# Problem to work on
One line at a time, check the entries below for the word "formatting", and copy each line that has it.

═════ Given records

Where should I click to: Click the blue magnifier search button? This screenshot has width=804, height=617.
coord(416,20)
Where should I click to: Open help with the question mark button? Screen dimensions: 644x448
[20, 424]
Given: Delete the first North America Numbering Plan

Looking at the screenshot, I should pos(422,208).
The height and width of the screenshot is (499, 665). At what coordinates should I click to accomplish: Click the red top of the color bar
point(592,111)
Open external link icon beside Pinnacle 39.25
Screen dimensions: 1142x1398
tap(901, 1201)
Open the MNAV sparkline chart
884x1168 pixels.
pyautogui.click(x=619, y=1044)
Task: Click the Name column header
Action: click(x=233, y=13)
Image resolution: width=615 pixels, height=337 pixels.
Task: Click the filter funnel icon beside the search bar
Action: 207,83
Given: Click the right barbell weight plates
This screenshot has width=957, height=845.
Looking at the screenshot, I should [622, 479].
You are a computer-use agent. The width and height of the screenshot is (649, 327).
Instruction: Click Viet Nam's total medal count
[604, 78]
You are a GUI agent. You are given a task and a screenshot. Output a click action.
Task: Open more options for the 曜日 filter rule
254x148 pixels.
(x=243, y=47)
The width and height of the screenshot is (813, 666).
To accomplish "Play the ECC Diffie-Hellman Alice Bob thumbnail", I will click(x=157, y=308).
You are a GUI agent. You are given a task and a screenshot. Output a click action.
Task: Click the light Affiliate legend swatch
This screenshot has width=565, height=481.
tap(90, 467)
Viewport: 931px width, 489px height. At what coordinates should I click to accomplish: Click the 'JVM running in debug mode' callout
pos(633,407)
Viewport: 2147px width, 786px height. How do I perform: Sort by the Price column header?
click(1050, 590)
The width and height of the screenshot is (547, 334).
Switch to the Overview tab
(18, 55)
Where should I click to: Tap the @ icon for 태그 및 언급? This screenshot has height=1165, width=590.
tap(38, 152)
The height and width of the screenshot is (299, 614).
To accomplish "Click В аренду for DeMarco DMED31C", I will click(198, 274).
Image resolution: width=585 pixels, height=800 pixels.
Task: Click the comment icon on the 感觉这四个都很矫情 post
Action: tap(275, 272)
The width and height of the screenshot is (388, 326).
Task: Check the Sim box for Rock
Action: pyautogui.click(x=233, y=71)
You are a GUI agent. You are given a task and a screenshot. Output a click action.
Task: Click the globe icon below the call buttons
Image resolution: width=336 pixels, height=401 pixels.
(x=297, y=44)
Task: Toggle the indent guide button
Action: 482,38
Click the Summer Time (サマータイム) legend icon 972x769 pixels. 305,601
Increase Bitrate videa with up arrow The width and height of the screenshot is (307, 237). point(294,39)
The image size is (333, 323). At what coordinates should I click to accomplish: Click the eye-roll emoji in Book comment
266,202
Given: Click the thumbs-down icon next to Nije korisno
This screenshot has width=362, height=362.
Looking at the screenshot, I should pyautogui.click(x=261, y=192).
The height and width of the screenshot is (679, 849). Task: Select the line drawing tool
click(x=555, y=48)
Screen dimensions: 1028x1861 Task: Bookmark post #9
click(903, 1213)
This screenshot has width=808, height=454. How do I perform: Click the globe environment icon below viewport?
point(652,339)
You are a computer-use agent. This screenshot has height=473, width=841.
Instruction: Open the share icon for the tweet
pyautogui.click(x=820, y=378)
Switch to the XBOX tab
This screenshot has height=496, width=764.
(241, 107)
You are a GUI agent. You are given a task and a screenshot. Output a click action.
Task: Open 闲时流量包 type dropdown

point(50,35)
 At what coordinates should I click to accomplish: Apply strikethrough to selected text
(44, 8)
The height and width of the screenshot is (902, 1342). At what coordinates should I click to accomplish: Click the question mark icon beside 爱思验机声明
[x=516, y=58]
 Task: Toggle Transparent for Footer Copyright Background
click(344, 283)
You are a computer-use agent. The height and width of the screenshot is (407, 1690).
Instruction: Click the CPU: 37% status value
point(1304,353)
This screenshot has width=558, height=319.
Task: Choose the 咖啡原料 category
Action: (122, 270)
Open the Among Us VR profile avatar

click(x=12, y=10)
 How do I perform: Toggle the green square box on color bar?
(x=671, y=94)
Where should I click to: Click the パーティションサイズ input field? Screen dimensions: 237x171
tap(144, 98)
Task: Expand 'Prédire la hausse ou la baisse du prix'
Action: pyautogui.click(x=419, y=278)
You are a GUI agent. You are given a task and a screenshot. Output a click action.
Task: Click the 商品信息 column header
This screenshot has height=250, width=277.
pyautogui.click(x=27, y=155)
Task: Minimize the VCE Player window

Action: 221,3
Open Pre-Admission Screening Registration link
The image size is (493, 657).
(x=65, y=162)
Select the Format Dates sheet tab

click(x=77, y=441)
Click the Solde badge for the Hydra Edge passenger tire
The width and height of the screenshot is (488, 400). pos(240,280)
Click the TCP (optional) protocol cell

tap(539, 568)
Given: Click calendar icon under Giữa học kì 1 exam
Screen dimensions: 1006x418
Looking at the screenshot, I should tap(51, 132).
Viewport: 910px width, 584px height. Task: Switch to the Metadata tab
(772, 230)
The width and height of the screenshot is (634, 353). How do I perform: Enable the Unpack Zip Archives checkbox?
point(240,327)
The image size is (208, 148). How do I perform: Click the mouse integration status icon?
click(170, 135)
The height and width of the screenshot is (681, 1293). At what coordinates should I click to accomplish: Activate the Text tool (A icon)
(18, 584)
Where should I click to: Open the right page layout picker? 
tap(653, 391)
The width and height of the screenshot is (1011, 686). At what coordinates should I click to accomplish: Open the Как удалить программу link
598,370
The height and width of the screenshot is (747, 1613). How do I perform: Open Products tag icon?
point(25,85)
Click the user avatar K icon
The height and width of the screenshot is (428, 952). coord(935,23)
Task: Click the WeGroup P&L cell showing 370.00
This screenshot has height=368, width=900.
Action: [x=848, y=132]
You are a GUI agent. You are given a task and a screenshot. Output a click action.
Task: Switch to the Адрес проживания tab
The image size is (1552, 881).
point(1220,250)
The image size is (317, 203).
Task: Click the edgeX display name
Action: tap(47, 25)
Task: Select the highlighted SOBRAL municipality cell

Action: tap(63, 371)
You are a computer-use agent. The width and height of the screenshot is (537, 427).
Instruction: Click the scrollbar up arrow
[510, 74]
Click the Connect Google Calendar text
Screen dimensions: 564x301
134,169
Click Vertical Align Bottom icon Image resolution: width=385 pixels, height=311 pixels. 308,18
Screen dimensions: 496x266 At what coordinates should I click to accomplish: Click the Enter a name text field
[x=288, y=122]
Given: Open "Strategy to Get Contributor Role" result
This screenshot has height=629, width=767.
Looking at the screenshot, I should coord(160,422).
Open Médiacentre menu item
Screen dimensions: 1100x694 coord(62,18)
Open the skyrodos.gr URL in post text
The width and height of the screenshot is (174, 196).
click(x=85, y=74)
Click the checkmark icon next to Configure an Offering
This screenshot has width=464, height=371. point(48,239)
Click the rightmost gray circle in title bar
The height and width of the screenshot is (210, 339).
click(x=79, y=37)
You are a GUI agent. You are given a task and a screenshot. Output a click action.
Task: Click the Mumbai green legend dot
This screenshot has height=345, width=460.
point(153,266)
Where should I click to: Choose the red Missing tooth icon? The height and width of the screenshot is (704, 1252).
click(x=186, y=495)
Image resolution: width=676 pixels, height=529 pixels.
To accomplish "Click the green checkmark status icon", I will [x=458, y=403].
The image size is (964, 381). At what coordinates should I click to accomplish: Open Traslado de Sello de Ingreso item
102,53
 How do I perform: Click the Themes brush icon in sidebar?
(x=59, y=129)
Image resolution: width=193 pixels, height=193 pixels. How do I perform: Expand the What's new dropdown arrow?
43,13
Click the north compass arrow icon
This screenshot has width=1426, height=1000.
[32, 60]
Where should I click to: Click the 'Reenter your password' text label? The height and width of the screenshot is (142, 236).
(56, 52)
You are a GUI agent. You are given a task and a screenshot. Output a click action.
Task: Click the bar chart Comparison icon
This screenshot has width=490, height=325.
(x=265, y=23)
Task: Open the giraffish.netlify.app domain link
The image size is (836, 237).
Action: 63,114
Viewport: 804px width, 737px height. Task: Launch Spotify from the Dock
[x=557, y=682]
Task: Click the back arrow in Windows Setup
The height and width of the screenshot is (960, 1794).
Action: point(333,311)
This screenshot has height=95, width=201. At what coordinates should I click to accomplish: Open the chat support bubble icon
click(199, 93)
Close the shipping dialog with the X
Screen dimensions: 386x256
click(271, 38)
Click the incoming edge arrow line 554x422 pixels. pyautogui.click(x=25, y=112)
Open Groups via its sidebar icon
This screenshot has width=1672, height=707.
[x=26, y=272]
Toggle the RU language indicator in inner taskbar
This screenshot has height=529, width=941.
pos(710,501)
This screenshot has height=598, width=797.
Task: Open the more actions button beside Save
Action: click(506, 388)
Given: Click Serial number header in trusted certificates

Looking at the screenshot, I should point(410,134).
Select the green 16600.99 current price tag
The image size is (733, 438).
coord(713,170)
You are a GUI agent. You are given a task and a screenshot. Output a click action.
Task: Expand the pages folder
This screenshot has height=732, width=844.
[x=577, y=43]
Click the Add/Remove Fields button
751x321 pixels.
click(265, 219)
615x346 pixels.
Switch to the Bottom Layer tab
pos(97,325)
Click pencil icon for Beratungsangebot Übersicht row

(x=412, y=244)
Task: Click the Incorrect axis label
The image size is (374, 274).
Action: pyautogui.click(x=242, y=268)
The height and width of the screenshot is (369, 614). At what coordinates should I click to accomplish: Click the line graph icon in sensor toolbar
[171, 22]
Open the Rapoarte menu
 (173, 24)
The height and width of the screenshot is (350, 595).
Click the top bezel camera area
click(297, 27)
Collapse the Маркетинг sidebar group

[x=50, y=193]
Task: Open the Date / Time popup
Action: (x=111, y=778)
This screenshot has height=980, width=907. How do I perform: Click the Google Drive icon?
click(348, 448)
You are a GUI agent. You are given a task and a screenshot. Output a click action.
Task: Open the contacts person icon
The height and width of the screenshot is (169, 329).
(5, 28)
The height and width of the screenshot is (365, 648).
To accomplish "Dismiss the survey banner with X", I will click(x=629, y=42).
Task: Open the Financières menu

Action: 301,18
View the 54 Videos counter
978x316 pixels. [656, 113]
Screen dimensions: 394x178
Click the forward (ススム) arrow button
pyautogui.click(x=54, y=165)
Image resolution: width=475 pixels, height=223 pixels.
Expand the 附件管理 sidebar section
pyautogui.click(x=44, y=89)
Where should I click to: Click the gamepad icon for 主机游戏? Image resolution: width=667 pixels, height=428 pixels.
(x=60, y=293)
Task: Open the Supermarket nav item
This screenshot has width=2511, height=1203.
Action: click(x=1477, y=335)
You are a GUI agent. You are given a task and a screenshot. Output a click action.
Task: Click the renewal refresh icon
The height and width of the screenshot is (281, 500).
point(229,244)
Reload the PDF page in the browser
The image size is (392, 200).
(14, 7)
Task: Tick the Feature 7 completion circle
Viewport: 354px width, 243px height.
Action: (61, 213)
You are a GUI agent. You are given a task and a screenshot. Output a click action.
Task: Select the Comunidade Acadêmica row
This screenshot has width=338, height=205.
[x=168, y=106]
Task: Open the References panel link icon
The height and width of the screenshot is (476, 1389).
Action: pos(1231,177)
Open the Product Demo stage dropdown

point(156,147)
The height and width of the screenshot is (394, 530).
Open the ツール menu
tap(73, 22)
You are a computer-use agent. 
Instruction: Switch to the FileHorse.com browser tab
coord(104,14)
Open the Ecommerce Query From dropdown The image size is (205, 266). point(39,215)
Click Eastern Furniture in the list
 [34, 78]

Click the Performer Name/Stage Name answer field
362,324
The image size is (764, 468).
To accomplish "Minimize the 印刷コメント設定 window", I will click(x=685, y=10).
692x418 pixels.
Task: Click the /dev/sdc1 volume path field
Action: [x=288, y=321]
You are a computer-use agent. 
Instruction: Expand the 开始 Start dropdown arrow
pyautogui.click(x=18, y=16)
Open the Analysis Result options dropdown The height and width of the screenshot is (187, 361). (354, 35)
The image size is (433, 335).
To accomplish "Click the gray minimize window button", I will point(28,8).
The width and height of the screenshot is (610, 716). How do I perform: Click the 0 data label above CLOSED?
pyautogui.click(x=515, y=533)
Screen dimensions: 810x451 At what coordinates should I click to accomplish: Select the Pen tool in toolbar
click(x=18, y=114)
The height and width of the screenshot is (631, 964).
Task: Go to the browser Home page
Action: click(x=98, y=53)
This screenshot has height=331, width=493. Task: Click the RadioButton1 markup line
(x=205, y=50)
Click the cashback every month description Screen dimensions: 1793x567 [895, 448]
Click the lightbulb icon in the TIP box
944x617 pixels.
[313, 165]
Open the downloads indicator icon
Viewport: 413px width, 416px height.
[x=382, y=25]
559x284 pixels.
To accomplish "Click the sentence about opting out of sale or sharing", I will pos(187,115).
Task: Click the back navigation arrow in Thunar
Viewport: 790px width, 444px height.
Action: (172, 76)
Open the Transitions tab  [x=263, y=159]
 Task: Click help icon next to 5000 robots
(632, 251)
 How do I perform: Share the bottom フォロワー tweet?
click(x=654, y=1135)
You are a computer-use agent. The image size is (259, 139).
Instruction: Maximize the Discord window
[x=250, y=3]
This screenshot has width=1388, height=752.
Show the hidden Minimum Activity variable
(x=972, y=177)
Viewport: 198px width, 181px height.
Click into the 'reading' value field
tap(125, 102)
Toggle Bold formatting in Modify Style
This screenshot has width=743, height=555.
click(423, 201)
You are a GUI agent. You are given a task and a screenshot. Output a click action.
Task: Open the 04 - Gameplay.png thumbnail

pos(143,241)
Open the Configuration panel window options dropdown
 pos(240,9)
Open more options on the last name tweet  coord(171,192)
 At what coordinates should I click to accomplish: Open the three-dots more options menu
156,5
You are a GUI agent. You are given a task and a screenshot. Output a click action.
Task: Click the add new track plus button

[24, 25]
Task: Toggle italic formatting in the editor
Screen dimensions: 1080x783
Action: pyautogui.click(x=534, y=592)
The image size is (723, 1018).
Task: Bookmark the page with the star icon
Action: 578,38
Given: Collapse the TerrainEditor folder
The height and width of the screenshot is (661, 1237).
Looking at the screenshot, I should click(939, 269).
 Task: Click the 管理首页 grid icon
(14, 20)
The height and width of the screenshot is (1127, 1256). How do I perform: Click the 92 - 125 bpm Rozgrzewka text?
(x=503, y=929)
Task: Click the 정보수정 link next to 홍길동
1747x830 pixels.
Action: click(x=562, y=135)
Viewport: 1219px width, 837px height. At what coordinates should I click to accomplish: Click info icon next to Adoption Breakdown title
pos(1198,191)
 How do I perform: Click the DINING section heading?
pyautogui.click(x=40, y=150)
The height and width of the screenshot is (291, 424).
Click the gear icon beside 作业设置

══════════

# Answer to the exercise
Toggle Bold formatting in Modify Style
Task: Toggle italic formatting in the editor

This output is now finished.